**Directions:**
Start at the line with "Screen dimensions: 961x700" in the records below, stop at the line with "Task: Click the rising", and return every line in that span exactly, the two end lines included.

### Provided data ###

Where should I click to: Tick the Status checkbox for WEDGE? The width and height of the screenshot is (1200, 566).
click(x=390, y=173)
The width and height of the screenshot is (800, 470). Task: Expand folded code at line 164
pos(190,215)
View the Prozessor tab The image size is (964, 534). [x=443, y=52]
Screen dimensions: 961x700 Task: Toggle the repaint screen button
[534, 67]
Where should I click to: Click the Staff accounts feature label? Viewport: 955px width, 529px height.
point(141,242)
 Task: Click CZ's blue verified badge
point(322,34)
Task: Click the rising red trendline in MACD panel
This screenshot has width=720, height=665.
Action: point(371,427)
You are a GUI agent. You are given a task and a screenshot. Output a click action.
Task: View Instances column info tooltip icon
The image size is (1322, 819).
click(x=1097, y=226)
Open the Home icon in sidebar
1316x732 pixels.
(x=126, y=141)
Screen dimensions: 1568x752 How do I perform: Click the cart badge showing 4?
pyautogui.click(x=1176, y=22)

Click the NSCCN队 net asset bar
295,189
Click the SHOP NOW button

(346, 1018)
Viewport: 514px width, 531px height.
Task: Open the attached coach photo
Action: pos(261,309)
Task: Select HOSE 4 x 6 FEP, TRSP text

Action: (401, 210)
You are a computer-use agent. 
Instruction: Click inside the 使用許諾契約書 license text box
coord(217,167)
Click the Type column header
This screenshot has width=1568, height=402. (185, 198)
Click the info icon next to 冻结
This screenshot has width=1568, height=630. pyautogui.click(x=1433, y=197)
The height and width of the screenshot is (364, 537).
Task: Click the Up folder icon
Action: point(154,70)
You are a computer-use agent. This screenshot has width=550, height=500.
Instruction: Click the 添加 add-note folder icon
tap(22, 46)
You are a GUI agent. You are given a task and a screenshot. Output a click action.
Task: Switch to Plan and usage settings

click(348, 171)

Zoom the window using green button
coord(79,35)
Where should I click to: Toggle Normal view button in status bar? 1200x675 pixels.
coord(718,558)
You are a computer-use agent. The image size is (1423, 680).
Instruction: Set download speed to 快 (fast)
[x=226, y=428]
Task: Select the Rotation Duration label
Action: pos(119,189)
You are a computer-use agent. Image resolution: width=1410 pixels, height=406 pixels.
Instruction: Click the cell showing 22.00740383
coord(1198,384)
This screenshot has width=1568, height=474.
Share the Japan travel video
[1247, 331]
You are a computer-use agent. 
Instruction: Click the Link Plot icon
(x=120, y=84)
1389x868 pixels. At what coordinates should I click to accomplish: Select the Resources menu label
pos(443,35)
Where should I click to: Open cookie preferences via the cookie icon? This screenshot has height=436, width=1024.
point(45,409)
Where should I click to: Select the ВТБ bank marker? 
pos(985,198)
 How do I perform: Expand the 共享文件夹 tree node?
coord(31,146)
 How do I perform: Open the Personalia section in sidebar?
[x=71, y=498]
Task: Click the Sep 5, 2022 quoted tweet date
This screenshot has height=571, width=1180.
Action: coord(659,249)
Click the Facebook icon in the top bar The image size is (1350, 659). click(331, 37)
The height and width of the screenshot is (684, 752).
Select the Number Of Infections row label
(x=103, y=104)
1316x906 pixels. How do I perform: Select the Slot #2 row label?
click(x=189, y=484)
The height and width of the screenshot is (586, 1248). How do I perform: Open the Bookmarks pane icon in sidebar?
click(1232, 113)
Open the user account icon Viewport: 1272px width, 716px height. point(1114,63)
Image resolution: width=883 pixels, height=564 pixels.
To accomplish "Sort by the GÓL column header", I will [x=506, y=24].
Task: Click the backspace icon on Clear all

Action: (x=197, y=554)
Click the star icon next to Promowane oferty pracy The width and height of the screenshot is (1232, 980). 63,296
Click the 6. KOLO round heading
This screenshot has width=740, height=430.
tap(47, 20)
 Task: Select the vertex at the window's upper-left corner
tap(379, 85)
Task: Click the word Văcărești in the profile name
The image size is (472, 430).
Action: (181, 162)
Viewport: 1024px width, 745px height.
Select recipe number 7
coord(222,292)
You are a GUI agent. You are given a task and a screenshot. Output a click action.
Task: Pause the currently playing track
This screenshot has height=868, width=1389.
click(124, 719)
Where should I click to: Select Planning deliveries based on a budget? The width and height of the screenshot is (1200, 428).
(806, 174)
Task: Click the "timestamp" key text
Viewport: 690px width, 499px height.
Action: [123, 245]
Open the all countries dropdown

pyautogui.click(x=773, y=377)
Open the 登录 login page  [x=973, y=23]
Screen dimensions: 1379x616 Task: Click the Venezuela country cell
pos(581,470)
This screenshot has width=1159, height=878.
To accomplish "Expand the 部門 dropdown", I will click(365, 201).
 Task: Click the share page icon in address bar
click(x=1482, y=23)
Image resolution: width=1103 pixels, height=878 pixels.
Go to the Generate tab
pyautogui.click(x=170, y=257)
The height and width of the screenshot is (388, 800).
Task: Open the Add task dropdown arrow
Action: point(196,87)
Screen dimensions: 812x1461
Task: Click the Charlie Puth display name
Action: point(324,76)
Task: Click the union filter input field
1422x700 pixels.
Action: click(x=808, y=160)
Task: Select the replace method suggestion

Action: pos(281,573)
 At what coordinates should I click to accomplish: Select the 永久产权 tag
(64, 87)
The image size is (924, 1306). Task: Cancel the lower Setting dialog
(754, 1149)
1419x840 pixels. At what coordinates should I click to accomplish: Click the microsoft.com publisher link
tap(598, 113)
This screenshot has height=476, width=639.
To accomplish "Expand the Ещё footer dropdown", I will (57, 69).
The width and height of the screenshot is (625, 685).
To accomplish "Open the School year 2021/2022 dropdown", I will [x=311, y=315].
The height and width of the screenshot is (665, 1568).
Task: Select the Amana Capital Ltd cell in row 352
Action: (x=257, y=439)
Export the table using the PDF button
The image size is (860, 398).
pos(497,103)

###

**Solution for this exercise:**
Screen dimensions: 961x700 Task: Toggle the repaint screen button
[534, 67]
Where should I click to: Click the Staff accounts feature label? Viewport: 955px width, 529px height.
point(141,242)
 Task: Click CZ's blue verified badge
point(322,34)
Task: Click the rising red trendline in MACD panel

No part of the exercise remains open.